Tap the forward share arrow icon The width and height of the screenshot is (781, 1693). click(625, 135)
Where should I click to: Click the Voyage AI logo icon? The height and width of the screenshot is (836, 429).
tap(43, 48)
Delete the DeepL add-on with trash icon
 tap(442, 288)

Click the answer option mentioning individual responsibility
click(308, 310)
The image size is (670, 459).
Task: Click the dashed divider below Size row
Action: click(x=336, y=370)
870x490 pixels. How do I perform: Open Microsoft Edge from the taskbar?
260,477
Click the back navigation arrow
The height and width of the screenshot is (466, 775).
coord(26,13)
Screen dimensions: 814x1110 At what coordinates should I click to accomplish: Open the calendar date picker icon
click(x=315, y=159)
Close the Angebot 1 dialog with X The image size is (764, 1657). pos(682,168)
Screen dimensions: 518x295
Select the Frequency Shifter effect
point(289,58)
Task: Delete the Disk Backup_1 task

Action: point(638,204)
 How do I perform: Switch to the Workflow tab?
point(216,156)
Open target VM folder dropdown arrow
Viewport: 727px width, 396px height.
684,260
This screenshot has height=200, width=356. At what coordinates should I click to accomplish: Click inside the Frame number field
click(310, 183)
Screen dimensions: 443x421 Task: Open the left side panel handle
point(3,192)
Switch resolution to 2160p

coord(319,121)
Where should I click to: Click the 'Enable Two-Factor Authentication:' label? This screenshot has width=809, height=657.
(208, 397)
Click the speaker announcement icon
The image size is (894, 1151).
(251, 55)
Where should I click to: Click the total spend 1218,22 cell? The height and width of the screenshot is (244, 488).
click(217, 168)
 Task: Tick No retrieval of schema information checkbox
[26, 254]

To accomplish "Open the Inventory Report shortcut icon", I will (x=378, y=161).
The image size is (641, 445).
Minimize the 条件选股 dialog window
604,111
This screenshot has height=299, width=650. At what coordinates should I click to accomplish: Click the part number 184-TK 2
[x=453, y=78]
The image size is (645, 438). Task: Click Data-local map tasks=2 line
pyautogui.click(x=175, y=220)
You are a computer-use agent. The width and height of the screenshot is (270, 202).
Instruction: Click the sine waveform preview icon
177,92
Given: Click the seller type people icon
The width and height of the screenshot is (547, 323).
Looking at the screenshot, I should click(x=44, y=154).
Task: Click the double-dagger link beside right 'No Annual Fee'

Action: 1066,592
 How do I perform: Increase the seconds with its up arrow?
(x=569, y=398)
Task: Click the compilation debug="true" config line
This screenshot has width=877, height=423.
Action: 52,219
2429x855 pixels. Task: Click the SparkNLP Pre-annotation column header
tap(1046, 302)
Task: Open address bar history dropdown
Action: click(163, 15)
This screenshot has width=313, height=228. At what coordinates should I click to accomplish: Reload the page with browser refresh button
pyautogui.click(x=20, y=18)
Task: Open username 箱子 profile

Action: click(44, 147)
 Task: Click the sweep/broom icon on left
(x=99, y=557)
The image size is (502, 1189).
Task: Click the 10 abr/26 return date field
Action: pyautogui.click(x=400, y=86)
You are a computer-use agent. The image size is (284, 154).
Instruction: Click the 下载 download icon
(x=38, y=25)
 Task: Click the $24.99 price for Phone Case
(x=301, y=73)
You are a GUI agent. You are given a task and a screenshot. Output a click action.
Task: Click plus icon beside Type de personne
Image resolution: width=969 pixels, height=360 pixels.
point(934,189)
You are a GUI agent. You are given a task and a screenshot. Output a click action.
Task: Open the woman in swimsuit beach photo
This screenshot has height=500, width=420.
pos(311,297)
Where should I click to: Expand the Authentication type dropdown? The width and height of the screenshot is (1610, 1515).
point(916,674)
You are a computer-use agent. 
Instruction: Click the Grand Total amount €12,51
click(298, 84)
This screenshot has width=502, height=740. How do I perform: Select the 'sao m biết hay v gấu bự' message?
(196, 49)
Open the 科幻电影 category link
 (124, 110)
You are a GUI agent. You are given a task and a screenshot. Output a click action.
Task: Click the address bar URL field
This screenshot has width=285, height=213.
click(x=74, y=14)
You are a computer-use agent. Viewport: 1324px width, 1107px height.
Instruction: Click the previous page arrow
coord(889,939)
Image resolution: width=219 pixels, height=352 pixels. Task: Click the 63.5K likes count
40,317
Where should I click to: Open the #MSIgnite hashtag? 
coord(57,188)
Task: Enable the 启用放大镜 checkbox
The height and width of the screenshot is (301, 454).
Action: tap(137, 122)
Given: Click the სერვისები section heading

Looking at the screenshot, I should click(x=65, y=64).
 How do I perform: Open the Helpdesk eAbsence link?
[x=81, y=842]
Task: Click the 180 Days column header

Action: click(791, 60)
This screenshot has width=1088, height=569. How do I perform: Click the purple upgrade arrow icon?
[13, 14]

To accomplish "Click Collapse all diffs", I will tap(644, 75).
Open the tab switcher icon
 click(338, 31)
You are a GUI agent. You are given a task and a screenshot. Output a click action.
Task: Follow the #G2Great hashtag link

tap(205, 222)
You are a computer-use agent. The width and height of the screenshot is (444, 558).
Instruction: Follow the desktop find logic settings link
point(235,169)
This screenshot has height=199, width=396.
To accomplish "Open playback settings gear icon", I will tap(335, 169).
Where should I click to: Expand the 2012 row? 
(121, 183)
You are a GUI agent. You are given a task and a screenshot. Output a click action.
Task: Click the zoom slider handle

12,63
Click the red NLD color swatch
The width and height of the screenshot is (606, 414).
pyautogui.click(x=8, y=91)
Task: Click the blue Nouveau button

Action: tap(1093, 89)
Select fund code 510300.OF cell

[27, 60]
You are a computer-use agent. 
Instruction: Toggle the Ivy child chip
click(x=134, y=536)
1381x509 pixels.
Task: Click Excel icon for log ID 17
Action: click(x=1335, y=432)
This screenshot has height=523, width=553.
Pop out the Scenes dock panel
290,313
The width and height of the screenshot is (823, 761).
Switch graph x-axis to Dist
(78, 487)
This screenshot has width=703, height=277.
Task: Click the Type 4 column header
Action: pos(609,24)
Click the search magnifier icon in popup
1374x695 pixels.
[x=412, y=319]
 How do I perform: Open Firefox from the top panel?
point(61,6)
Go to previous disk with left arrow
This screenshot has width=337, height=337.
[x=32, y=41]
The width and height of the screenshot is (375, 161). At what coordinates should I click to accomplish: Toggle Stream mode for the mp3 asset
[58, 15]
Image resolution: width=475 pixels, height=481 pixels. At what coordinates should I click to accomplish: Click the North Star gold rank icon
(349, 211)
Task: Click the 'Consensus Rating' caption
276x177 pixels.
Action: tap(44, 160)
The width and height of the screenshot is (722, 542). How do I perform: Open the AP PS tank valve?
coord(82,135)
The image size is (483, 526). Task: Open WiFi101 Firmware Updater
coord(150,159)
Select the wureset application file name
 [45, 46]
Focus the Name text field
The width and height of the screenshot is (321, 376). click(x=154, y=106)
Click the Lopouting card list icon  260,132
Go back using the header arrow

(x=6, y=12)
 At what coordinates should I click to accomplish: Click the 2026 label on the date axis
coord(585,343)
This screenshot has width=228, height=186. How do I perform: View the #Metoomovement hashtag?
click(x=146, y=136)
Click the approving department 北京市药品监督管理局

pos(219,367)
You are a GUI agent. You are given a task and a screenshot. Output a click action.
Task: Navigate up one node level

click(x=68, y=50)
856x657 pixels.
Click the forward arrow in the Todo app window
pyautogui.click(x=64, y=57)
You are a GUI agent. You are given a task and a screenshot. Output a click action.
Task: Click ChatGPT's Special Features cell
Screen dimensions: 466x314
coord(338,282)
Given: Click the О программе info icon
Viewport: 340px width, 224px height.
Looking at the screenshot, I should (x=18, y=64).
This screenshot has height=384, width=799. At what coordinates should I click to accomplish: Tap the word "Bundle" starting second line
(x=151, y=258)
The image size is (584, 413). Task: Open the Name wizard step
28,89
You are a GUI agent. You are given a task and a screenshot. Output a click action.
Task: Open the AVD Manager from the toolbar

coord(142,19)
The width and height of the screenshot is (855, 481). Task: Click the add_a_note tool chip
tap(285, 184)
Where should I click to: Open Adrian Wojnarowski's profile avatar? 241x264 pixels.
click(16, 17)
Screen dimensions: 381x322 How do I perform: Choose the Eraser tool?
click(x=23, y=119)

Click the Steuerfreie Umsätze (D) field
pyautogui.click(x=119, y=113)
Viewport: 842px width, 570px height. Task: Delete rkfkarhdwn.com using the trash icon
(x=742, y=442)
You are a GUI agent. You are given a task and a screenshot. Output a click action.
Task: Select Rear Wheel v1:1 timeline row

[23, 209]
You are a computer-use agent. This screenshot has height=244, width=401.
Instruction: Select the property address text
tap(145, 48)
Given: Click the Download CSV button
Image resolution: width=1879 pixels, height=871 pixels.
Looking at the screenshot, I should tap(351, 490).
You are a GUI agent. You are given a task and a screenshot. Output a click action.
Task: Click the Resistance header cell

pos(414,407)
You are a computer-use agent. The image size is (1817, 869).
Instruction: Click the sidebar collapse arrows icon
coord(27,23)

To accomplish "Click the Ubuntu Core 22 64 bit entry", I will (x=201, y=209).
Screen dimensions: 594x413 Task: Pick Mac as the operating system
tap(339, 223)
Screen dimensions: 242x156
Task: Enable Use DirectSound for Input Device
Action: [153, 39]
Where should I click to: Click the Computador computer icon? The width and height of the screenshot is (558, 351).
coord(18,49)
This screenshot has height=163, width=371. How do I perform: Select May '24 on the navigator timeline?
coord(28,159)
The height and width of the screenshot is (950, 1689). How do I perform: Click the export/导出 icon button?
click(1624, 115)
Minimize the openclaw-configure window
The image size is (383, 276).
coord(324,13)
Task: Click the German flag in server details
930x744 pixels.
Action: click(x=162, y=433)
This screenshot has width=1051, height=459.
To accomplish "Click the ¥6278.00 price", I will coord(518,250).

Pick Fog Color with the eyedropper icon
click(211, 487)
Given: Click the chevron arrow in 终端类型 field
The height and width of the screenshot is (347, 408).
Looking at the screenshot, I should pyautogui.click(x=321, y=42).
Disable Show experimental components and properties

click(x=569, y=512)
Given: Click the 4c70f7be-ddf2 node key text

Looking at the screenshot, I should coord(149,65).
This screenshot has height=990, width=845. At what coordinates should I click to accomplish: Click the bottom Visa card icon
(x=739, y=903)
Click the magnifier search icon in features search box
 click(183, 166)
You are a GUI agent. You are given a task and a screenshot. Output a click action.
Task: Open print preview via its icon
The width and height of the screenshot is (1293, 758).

YOUR ASSIGNMENT: Your answer must consist solely of the lines above between the line holding "This screenshot has height=299, width=650." and the line holding "Given: Click the seller type people icon", inclusive, copied exactly.

SOLUTION BELOW:
This screenshot has height=299, width=650. At what coordinates should I click to accomplish: Click the part number 184-TK 2
[x=453, y=78]
The image size is (645, 438). Task: Click Data-local map tasks=2 line
pyautogui.click(x=175, y=220)
You are a computer-use agent. The width and height of the screenshot is (270, 202).
Instruction: Click the sine waveform preview icon
177,92
Given: Click the seller type people icon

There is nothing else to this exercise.